(Task description)
Lay out everything from the start of the entries down to the line containing "[x=37, y=233]" as a Markdown table with the columns Row and Line, giving each line a row number and leaving out blank lines.

(Provided data)
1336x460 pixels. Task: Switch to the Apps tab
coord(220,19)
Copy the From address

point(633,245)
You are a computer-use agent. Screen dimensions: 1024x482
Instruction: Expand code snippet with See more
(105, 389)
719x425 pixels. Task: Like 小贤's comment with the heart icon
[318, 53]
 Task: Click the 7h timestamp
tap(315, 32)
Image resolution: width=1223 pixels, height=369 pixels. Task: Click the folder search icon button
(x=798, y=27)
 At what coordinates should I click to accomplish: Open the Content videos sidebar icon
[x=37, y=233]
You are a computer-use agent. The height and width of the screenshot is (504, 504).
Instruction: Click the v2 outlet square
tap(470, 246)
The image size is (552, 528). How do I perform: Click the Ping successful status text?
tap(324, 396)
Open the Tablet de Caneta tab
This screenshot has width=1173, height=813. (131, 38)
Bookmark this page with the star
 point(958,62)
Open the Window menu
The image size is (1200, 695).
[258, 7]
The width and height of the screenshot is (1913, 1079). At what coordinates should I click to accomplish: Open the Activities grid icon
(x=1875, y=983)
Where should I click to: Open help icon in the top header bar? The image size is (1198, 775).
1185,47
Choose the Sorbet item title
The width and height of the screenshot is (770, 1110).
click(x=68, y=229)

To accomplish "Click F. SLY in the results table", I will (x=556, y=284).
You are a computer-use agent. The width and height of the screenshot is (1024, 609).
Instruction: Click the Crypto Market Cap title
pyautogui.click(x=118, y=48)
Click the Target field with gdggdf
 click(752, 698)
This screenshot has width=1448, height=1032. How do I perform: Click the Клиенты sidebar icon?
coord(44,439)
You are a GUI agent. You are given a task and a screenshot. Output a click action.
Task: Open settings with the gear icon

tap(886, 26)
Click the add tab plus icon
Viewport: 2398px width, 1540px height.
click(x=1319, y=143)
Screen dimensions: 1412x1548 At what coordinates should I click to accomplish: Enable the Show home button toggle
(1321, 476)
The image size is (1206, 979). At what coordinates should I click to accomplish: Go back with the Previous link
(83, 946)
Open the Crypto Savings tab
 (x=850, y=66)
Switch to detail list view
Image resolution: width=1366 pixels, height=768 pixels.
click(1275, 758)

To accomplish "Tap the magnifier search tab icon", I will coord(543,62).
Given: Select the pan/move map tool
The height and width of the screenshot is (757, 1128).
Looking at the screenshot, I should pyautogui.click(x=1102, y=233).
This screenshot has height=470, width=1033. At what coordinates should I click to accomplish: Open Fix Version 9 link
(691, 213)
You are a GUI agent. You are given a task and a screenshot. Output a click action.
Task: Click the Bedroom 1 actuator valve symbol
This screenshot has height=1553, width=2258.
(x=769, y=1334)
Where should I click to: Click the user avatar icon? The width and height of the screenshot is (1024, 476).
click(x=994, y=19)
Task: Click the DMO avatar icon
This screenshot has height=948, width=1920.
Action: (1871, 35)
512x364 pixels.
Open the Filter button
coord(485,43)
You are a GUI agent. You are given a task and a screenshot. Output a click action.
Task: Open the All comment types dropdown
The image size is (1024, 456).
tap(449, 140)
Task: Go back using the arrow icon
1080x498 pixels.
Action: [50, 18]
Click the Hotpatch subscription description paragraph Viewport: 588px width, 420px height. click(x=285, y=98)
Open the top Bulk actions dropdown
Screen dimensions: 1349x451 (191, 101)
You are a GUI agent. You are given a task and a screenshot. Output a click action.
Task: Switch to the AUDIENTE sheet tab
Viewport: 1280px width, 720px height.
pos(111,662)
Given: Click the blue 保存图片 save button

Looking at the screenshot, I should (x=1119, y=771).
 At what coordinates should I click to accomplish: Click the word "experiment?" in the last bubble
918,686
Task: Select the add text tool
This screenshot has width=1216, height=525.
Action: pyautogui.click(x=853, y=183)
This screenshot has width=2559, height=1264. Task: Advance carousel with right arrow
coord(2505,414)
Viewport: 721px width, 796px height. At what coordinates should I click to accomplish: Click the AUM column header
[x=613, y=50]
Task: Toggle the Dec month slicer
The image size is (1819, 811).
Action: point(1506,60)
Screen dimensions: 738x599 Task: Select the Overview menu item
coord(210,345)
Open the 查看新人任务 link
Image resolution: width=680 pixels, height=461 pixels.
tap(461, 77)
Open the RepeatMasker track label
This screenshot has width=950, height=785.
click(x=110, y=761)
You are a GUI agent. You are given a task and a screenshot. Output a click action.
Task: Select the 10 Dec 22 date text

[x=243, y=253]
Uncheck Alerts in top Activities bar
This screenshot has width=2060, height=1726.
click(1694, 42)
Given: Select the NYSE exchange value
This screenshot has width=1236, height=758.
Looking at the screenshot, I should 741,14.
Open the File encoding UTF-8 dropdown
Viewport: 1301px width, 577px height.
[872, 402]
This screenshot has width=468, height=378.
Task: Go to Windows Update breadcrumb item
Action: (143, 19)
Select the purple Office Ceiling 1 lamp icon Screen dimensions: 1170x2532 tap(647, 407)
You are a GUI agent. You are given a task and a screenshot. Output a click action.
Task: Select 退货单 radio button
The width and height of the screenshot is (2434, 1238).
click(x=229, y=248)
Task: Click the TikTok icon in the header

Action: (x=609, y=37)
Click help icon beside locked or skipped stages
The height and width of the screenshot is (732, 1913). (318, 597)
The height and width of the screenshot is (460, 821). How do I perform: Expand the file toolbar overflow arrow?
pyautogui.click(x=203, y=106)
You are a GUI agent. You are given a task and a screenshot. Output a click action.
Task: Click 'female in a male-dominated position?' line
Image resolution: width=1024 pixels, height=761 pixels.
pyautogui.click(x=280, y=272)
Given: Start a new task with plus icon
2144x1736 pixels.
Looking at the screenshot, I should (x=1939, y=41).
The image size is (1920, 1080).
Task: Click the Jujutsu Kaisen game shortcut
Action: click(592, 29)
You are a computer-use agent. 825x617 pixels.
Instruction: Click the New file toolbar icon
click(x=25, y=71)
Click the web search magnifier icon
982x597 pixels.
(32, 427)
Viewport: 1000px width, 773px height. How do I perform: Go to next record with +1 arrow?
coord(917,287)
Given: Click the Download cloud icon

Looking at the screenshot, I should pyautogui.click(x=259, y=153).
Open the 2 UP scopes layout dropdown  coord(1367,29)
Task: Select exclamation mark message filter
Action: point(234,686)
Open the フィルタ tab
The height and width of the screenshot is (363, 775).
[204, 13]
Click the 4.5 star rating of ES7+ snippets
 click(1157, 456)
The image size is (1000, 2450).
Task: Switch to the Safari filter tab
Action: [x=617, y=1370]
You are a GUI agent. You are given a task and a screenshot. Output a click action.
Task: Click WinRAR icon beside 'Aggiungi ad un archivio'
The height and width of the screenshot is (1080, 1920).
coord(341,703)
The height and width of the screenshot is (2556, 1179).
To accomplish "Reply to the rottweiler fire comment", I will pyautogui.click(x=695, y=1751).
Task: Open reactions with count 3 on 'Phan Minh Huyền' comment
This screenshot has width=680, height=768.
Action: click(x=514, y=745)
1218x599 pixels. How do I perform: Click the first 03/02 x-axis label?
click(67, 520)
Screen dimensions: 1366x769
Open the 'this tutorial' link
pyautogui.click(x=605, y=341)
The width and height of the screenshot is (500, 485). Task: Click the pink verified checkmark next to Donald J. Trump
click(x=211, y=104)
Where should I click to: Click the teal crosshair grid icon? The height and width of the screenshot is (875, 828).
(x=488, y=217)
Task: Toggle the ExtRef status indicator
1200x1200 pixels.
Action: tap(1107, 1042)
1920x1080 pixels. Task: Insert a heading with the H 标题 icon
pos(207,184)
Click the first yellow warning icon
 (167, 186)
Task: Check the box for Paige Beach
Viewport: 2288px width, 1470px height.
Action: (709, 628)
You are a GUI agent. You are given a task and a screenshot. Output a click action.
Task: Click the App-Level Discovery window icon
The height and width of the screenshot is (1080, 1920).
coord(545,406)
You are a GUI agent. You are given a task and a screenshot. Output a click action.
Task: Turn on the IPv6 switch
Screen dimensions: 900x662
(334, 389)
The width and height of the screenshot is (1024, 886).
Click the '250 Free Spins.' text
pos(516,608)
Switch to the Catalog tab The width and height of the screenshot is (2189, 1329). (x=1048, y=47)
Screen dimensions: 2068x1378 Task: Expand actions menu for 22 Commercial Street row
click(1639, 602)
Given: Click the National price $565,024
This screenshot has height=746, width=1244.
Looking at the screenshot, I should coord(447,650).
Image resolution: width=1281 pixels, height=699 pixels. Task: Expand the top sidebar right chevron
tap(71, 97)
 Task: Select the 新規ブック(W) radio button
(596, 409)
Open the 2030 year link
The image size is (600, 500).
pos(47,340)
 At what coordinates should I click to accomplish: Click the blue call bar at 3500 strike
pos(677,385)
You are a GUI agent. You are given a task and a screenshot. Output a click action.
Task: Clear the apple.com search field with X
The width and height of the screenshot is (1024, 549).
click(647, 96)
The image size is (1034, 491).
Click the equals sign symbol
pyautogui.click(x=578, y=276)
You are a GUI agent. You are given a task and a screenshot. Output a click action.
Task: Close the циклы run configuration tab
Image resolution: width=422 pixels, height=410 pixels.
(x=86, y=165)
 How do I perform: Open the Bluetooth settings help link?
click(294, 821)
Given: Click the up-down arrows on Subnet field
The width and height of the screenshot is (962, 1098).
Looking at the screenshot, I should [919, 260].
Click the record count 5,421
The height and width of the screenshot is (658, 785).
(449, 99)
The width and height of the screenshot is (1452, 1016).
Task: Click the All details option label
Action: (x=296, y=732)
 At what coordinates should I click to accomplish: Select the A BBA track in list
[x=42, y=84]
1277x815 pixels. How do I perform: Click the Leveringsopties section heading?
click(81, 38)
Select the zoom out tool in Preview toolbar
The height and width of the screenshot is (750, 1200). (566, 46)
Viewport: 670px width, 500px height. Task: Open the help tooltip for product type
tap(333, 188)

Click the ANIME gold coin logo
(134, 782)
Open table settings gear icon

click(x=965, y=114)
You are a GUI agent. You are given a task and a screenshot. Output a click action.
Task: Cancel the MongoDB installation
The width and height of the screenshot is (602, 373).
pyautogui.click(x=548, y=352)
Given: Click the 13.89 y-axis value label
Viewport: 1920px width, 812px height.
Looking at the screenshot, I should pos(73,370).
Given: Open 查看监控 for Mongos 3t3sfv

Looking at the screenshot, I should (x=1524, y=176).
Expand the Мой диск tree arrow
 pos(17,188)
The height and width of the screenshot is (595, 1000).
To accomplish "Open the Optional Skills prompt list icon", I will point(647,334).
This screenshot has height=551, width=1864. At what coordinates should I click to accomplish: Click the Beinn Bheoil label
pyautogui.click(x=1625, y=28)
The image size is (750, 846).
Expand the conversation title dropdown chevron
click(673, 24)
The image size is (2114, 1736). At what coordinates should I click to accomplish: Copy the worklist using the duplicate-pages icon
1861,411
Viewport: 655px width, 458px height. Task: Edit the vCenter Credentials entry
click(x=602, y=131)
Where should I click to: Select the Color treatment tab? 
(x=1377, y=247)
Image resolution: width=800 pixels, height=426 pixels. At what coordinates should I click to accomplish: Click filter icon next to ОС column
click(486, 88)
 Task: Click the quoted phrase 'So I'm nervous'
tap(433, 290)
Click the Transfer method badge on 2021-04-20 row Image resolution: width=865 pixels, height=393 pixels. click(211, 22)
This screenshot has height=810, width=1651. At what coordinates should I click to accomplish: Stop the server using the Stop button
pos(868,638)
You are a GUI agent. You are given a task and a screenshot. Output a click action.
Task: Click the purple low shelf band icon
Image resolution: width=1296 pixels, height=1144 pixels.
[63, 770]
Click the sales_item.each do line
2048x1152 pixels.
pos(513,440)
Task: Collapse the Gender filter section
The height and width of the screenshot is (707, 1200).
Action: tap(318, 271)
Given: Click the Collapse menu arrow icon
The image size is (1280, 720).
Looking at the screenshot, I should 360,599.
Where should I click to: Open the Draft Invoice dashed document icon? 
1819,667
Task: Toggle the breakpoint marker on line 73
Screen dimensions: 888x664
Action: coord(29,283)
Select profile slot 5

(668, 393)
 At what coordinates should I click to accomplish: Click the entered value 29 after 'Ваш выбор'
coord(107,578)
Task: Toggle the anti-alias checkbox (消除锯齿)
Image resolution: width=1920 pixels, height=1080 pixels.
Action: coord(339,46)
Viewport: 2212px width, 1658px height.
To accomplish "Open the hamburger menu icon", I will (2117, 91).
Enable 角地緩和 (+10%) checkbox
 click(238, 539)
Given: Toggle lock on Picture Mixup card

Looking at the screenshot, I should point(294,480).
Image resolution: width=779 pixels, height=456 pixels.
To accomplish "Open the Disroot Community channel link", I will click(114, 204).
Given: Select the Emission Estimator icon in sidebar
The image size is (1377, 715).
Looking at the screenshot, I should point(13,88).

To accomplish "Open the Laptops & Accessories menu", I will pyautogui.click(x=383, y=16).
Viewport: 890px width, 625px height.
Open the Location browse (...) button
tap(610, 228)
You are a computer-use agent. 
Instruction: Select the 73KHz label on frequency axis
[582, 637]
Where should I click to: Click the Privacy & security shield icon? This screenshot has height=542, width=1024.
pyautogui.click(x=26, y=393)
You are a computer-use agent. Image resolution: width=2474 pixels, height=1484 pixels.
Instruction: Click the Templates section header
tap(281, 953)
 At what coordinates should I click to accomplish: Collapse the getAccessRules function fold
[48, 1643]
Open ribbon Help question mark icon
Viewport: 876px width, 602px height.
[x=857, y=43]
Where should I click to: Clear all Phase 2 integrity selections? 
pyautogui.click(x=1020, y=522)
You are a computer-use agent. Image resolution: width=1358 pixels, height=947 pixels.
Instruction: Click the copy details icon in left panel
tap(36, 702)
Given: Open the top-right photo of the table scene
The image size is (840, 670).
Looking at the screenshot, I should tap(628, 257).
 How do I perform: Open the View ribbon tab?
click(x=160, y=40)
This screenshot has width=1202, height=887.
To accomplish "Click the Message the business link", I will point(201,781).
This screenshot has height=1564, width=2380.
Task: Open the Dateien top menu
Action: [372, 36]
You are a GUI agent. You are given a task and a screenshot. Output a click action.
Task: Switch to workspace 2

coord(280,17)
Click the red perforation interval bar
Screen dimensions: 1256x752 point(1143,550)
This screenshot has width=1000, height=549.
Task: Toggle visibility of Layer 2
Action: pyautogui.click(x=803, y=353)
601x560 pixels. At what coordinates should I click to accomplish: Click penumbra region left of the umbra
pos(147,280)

(Output for this task)
| Row | Line |
|---|---|
| 1 | 1336x460 pixels. Task: Switch to the Apps tab |
| 2 | coord(220,19) |
| 3 | Copy the From address |
| 4 | point(633,245) |
| 5 | You are a computer-use agent. Screen dimensions: 1024x482 |
| 6 | Instruction: Expand code snippet with See more |
| 7 | (105, 389) |
| 8 | 719x425 pixels. Task: Like 小贤's comment with the heart icon |
| 9 | [318, 53] |
| 10 |  Task: Click the 7h timestamp |
| 11 | tap(315, 32) |
| 12 | Image resolution: width=1223 pixels, height=369 pixels. Task: Click the folder search icon button |
| 13 | (x=798, y=27) |
| 14 |  At what coordinates should I click to accomplish: Open the Content videos sidebar icon |
| 15 | [x=37, y=233] |